First, missions did not go where spraying was being done. There was no desire to draw attention to the spray missions and therefore draw fire from the ground. Enough ground fire occurred that several of the C-123’s were lost to enemy fire. Certainly, if a plane came under fire they would call for help from any available air assets nearby, and unless otherwise engaged, those air assets would respond, and would show up long after the spray aircraft beat a hasty retreat.

If a maintenance crewmember of an aircraft wants to tell us his aircraft came back to the Carrier with green stains on it, we have no problem with that. Orange stains are a different story. Perhaps the plane went too low over an orange grove. Perhaps any number of things happened. But coming back contaminated by tactical herbicides was not one of them. It might have been coolant, or hydraulic fluid, or any number of things -- but not Agent Orange.

In the Brown Water Navy, sometimes the small river vessels would spray directly from a barrel of herbicide on the deck of the patrol boat. There are photos of such on the Internet. But we are talking about Blue Water Navy here, not Brown Water Navy. Army personnel sprayed from helicopters, and from armored personnel carriers, and from trucks and jeeps. So did Naval personnel at the Naval Bases on both sides of the South China Sea.

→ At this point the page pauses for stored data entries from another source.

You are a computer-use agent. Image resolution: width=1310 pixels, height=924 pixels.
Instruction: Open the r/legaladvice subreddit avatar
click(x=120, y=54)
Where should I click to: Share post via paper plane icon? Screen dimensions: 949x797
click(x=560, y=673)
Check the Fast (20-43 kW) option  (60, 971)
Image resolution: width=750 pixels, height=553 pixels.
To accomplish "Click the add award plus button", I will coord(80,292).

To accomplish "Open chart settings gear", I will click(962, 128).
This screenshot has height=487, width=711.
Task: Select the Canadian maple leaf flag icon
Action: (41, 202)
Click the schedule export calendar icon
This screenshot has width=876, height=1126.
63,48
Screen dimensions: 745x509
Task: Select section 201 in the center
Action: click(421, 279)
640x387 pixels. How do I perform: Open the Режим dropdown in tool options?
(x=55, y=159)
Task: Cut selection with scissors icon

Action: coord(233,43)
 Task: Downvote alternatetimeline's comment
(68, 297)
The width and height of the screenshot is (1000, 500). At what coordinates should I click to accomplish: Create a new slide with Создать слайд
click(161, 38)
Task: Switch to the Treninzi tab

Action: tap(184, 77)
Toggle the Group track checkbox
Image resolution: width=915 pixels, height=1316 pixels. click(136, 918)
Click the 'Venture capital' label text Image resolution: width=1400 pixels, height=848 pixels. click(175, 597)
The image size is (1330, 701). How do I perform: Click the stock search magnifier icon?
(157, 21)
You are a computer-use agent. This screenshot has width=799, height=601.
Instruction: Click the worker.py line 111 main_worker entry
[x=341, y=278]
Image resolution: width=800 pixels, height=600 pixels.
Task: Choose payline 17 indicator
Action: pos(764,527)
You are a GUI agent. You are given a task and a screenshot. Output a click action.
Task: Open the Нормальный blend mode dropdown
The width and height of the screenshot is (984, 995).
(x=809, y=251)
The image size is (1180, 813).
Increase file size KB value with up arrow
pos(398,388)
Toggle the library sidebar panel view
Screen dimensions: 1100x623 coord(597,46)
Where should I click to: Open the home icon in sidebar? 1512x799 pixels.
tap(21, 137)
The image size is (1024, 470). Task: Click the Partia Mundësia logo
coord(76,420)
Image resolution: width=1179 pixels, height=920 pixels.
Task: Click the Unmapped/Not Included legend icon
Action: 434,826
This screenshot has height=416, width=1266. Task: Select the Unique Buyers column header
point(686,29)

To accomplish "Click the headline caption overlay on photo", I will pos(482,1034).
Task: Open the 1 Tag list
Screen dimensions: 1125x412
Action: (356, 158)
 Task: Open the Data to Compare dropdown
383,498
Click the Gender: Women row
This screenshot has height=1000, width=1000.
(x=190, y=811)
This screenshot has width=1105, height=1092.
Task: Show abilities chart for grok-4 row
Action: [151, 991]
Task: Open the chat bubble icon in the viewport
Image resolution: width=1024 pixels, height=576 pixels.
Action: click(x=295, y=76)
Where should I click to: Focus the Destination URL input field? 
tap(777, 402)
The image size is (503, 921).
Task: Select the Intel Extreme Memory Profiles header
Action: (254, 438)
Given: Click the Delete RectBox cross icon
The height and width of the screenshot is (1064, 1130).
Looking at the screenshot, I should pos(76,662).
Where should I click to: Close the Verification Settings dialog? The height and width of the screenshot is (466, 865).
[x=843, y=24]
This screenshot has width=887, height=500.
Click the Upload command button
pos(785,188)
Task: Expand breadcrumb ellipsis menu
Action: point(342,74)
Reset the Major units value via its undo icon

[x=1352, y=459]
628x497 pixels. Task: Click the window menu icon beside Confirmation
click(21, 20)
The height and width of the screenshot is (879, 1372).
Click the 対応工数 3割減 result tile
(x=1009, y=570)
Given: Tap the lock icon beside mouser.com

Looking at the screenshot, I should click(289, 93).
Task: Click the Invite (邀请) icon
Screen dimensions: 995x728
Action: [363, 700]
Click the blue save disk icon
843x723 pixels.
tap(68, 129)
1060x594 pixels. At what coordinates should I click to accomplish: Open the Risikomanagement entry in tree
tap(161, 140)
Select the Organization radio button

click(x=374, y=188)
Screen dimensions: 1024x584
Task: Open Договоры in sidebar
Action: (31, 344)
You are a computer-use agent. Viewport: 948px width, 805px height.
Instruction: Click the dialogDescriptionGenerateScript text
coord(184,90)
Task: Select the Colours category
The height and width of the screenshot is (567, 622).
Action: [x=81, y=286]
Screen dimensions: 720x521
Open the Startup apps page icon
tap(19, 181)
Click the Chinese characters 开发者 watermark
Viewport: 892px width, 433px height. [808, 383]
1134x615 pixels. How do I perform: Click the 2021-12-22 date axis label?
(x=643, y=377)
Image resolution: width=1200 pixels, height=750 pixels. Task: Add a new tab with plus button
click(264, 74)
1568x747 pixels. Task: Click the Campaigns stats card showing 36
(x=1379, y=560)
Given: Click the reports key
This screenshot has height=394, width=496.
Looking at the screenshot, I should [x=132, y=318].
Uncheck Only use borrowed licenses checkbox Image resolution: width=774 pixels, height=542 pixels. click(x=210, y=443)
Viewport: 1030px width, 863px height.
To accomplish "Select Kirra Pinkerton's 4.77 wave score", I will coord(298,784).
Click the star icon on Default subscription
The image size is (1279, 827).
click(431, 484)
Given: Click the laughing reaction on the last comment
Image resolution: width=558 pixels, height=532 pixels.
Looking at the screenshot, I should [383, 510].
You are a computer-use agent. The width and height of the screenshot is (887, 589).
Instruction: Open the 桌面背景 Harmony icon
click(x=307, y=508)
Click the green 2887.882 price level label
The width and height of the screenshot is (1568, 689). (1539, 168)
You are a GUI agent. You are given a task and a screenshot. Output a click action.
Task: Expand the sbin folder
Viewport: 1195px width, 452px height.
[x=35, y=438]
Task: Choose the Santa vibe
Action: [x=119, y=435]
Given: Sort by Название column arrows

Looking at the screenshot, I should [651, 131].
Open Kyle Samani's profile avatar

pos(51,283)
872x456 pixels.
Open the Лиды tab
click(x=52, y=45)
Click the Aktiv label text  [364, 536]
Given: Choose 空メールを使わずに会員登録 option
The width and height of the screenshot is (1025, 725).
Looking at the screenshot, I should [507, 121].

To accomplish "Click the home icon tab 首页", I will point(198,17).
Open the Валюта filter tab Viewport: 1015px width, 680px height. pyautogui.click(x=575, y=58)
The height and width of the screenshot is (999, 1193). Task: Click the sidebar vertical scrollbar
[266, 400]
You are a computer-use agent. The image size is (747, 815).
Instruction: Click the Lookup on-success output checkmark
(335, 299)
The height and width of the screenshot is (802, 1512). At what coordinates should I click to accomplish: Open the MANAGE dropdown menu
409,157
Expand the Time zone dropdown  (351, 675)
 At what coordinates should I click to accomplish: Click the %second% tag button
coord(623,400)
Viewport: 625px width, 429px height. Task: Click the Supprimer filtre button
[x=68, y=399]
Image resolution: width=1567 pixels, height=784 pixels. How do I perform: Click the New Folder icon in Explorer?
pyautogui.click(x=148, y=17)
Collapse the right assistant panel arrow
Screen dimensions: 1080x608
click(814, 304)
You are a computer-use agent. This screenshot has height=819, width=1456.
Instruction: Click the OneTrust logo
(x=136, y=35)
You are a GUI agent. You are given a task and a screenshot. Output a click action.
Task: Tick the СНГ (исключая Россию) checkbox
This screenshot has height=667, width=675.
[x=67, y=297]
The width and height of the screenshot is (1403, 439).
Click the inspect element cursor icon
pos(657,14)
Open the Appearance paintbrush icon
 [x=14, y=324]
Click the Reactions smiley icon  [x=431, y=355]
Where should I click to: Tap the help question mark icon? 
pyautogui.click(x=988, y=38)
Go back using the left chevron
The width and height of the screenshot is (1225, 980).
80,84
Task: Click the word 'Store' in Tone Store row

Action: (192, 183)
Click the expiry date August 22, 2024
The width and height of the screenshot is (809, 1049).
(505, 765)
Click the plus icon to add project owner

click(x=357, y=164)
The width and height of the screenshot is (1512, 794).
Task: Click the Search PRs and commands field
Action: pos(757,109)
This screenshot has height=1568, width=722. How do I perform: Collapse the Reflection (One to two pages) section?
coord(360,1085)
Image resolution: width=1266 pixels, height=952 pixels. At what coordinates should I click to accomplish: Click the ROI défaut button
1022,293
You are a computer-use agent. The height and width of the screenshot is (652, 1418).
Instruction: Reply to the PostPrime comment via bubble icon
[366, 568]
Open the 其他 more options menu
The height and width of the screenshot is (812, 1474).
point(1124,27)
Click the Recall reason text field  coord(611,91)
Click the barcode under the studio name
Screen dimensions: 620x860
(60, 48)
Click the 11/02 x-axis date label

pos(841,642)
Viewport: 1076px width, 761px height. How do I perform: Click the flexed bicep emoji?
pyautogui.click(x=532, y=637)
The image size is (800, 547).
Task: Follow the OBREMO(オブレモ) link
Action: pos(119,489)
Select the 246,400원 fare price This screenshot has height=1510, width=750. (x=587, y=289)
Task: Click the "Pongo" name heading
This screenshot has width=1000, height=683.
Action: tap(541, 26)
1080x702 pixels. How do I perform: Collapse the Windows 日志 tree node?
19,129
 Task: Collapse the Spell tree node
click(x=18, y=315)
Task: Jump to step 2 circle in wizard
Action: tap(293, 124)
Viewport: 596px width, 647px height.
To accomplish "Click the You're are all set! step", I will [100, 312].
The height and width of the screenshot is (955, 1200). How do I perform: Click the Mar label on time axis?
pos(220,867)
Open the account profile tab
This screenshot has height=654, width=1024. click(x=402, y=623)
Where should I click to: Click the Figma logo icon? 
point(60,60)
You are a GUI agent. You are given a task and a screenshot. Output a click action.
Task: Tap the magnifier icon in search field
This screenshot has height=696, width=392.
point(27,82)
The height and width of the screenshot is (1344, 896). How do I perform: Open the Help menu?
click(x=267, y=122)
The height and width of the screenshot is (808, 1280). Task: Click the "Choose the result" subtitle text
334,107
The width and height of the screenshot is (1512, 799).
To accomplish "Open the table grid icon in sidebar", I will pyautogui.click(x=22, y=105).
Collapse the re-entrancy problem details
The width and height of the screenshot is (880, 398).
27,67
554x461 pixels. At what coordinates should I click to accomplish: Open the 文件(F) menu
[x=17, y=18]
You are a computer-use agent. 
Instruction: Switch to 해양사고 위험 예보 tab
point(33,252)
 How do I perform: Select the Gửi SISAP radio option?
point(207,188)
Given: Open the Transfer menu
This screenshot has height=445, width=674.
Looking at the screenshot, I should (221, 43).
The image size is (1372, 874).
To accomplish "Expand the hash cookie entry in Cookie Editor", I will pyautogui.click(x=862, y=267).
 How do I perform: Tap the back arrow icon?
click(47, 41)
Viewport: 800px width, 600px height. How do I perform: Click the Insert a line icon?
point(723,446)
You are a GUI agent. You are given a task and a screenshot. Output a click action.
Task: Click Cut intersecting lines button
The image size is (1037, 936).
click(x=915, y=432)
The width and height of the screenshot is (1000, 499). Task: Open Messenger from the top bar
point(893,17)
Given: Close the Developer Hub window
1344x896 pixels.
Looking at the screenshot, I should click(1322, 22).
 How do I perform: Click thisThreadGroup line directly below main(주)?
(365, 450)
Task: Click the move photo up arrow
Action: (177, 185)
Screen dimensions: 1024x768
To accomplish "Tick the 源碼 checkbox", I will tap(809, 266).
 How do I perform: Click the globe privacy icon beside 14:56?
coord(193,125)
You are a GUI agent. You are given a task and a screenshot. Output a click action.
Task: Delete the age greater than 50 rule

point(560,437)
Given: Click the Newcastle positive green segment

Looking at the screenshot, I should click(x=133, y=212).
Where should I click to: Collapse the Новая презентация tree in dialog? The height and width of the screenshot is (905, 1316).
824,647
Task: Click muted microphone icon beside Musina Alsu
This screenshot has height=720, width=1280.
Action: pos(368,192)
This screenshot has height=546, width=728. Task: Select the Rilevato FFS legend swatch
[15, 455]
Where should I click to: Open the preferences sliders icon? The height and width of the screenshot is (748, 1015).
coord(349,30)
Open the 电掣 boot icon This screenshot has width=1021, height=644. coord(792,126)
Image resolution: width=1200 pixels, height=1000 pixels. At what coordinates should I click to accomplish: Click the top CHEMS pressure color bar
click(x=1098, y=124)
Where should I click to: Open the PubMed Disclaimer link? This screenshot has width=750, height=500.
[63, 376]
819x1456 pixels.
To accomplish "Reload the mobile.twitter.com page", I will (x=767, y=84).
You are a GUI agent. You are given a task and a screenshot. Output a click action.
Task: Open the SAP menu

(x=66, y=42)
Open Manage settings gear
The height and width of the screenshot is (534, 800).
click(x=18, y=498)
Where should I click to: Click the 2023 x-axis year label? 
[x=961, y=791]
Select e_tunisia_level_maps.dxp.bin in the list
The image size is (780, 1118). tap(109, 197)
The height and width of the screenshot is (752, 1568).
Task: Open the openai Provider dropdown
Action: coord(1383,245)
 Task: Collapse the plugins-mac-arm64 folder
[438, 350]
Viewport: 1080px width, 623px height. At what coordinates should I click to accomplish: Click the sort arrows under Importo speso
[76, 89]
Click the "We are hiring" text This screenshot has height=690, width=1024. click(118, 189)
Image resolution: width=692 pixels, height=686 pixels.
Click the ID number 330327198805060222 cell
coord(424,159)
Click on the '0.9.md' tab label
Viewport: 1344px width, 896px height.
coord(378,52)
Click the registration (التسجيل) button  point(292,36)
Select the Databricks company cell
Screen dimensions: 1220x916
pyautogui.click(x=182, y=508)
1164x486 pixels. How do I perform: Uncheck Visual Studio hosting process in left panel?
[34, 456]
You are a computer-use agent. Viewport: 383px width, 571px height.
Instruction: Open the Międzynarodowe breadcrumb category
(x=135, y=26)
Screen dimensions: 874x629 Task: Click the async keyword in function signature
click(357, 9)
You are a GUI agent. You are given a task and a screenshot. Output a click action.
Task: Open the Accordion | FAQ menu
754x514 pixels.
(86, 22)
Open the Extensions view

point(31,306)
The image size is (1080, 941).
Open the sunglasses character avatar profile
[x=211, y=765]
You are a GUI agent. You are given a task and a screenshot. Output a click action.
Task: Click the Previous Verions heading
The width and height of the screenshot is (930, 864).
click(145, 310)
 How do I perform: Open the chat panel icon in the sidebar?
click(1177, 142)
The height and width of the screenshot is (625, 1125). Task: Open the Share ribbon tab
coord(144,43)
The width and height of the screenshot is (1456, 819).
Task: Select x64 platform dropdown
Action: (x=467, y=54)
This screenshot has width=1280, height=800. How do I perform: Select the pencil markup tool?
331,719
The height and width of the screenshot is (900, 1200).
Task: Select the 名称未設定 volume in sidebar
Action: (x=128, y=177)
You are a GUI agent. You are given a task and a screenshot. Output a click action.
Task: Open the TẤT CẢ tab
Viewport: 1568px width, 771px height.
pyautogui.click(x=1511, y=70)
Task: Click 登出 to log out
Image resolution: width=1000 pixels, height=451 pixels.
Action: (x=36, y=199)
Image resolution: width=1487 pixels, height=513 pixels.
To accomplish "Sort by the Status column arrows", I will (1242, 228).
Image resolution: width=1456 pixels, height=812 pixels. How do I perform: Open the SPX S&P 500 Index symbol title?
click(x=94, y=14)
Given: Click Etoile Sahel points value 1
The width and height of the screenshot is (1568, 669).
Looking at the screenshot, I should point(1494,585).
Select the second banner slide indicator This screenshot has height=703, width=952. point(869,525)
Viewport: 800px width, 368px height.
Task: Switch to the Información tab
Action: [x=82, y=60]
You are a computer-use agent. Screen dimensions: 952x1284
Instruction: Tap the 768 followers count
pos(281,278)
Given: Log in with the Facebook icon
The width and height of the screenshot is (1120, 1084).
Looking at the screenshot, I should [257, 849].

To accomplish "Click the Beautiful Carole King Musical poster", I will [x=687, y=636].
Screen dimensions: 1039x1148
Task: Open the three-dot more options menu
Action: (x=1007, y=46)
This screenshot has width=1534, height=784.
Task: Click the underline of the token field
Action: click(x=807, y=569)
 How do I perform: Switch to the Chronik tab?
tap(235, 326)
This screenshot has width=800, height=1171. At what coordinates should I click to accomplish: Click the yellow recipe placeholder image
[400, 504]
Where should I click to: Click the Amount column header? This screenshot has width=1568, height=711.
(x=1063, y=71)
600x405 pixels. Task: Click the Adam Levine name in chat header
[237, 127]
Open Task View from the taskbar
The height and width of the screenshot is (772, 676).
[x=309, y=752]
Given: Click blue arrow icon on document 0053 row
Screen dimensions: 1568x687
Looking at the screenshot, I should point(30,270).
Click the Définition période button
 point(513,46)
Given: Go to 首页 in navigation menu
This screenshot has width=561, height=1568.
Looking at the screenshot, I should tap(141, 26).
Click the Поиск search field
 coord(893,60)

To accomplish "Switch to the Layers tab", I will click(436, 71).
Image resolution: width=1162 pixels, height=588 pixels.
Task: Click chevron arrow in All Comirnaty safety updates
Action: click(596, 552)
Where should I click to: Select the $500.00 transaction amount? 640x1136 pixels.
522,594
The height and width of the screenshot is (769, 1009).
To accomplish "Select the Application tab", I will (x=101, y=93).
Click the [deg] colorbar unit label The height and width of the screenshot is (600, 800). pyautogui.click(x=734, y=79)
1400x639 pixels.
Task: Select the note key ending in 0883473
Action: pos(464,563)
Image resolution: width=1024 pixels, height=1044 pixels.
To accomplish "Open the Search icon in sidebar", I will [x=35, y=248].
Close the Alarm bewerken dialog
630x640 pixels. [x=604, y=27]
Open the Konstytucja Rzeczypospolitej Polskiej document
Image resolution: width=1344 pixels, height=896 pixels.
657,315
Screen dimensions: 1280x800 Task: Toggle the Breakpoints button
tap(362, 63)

But such spraying was not conducted by fleet elements.

People send us photos of stacks of barrels on board Navy ships. The barrels are not the right color to contain tactical herbicides, nor are they marked correctly for that. Nevertheless, they insist the barrels contained Agent Orange. And they are wrong. We are sorry that we must be the bearer of bad tidings, but in our estimation, presenting a claim based on any of the above scenarios to the DVA would be ludicrous.

If someone has photographs, good quality photographs of barrels of tactical herbicides on board US Navy commissioned Blue Water vessels, send them to us using the “email me” link found near the top of the left column. We will gladly publish them here, and print a correction.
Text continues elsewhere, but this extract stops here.